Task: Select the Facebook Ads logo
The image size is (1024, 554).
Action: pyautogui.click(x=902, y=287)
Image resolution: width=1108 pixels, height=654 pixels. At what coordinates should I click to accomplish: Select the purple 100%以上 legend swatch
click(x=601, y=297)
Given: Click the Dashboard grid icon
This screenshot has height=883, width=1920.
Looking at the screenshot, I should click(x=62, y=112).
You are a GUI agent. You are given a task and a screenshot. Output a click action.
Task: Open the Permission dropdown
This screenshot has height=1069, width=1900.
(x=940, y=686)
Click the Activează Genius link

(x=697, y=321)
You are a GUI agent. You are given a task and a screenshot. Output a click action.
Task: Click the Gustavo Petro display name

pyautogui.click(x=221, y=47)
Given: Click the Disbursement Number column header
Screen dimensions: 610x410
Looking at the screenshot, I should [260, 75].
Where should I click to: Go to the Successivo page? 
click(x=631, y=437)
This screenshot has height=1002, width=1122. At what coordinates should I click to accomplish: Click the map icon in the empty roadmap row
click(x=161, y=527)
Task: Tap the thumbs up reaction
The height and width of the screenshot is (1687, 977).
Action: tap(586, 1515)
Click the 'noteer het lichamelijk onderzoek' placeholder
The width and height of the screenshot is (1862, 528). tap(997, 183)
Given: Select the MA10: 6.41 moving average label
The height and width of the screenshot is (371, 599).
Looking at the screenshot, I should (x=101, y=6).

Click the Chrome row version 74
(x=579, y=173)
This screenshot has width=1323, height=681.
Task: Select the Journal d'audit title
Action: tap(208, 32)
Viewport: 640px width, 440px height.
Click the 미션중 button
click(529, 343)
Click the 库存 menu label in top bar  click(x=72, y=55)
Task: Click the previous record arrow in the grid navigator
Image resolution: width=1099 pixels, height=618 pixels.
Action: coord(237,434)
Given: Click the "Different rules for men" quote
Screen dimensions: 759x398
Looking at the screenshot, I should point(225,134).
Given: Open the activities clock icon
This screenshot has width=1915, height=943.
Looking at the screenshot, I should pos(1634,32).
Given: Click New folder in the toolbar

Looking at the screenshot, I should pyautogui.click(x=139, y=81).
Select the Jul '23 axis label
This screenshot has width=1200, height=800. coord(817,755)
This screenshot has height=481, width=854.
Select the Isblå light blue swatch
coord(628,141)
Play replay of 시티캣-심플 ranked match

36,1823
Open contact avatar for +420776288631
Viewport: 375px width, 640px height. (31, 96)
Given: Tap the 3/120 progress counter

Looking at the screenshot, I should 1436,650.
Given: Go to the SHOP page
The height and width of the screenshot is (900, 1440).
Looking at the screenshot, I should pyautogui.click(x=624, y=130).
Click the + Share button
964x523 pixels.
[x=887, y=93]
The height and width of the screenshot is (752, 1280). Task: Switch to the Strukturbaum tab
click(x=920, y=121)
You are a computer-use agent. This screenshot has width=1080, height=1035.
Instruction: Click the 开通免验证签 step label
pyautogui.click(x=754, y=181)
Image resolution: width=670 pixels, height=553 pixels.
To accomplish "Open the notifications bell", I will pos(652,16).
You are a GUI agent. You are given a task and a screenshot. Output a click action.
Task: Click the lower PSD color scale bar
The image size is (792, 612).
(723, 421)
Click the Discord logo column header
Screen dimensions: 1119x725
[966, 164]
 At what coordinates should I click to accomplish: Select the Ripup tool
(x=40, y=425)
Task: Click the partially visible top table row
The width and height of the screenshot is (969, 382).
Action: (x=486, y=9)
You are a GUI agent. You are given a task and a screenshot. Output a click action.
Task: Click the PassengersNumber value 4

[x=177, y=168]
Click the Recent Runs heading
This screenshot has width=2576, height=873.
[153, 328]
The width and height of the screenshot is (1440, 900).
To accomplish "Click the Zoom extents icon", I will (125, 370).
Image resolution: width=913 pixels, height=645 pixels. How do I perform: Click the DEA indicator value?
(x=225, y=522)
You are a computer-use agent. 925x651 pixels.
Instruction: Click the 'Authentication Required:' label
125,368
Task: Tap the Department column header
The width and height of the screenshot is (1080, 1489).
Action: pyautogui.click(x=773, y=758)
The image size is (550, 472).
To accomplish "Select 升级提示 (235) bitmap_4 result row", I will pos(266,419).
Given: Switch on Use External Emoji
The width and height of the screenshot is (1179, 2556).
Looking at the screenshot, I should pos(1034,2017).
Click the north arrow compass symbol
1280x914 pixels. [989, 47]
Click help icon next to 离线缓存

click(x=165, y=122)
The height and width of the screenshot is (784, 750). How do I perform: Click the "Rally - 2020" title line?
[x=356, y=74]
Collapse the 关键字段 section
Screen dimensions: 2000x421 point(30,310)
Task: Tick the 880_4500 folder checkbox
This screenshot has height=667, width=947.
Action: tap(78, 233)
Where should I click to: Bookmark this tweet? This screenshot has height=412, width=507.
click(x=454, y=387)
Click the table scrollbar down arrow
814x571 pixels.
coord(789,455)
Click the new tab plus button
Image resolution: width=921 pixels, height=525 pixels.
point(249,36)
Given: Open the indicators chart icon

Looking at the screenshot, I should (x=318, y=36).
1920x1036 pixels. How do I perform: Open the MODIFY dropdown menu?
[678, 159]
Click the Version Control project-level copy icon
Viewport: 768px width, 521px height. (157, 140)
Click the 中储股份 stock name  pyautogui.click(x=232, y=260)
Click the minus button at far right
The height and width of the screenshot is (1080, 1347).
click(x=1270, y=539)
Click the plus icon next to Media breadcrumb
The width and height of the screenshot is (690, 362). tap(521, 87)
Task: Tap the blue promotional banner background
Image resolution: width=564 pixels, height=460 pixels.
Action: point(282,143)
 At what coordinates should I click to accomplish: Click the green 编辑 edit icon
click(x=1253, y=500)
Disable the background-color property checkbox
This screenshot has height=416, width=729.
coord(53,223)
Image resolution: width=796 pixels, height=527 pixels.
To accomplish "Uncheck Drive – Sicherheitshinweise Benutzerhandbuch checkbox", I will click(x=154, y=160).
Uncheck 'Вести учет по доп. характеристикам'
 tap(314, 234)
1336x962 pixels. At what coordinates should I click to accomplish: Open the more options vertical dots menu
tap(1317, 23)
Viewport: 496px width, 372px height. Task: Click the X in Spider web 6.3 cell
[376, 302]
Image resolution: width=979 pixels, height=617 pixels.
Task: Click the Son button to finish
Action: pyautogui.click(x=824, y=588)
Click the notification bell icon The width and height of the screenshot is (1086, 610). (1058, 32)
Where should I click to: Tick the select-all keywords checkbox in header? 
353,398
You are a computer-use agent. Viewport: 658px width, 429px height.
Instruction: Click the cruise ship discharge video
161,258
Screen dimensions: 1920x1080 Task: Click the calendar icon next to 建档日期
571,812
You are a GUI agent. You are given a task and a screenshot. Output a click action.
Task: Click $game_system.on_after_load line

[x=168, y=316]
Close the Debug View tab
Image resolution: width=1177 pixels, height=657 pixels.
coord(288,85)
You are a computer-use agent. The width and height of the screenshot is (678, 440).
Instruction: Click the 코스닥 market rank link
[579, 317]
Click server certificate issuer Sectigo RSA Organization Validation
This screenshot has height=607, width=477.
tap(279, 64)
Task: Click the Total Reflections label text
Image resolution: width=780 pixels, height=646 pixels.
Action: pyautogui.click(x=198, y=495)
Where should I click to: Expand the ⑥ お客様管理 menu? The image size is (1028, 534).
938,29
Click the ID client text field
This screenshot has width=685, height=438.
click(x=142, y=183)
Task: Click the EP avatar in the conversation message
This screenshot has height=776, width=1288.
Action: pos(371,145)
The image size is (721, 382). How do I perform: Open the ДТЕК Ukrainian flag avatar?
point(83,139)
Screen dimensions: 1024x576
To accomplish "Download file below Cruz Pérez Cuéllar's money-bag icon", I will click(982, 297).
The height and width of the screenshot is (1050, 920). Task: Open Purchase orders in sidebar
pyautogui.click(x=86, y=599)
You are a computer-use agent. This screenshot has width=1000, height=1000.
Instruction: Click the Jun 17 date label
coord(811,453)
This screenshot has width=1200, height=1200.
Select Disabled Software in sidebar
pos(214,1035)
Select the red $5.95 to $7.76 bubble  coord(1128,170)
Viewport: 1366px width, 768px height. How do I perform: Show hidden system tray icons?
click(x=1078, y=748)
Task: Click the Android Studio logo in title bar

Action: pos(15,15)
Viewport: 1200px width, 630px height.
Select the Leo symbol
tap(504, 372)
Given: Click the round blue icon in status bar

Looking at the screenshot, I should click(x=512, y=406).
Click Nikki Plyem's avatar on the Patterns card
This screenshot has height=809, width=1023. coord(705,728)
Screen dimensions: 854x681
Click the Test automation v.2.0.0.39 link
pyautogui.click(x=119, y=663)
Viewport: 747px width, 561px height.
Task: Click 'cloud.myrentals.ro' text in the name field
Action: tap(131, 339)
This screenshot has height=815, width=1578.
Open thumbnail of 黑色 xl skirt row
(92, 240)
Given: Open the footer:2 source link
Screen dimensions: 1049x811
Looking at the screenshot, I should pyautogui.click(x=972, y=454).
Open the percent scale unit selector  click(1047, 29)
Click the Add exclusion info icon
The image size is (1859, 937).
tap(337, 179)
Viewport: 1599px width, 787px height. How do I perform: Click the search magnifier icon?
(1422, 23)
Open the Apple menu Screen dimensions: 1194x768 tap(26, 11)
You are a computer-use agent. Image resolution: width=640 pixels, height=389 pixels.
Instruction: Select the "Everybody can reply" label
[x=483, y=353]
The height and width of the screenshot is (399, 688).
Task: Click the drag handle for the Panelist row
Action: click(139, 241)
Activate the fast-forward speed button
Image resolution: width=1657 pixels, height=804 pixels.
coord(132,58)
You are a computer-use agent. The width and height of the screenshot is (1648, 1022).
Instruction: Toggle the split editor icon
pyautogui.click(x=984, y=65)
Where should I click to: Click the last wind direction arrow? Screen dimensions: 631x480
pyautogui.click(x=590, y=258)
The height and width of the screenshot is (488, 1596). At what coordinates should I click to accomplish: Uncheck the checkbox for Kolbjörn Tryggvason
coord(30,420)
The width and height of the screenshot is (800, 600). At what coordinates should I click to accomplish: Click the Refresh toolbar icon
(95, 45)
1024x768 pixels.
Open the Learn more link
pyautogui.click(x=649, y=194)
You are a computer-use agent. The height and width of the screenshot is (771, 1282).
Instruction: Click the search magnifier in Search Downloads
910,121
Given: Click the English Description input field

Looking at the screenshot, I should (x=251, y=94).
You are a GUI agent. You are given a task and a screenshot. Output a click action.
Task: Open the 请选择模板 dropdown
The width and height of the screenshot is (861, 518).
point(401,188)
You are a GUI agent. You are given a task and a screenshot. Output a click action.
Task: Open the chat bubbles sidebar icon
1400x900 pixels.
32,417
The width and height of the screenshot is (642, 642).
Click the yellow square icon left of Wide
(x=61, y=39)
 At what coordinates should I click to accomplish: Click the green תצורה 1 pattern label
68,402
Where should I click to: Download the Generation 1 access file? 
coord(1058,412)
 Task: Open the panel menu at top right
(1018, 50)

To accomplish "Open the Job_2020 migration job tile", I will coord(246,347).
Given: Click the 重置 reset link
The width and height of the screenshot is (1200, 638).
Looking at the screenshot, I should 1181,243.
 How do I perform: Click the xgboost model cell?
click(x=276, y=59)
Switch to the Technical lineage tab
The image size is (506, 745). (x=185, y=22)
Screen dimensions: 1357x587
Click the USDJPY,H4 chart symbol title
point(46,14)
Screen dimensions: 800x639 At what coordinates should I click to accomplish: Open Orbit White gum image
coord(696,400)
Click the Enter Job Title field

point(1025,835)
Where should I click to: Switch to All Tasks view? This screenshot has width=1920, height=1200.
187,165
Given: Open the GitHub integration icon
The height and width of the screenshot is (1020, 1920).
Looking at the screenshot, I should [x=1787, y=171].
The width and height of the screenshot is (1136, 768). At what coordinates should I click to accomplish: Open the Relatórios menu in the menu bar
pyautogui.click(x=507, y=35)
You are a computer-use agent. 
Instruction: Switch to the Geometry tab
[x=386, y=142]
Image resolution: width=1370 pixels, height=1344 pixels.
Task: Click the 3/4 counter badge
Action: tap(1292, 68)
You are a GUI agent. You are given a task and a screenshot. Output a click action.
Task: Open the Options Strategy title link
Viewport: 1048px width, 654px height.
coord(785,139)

AIM OF THE EXERCISE:
Look through the material above and pick out each line holding the word "column".

SOLUTION:
Given: Click the Disbursement Number column header
Click the Discord logo column header
Task: Tap the Department column header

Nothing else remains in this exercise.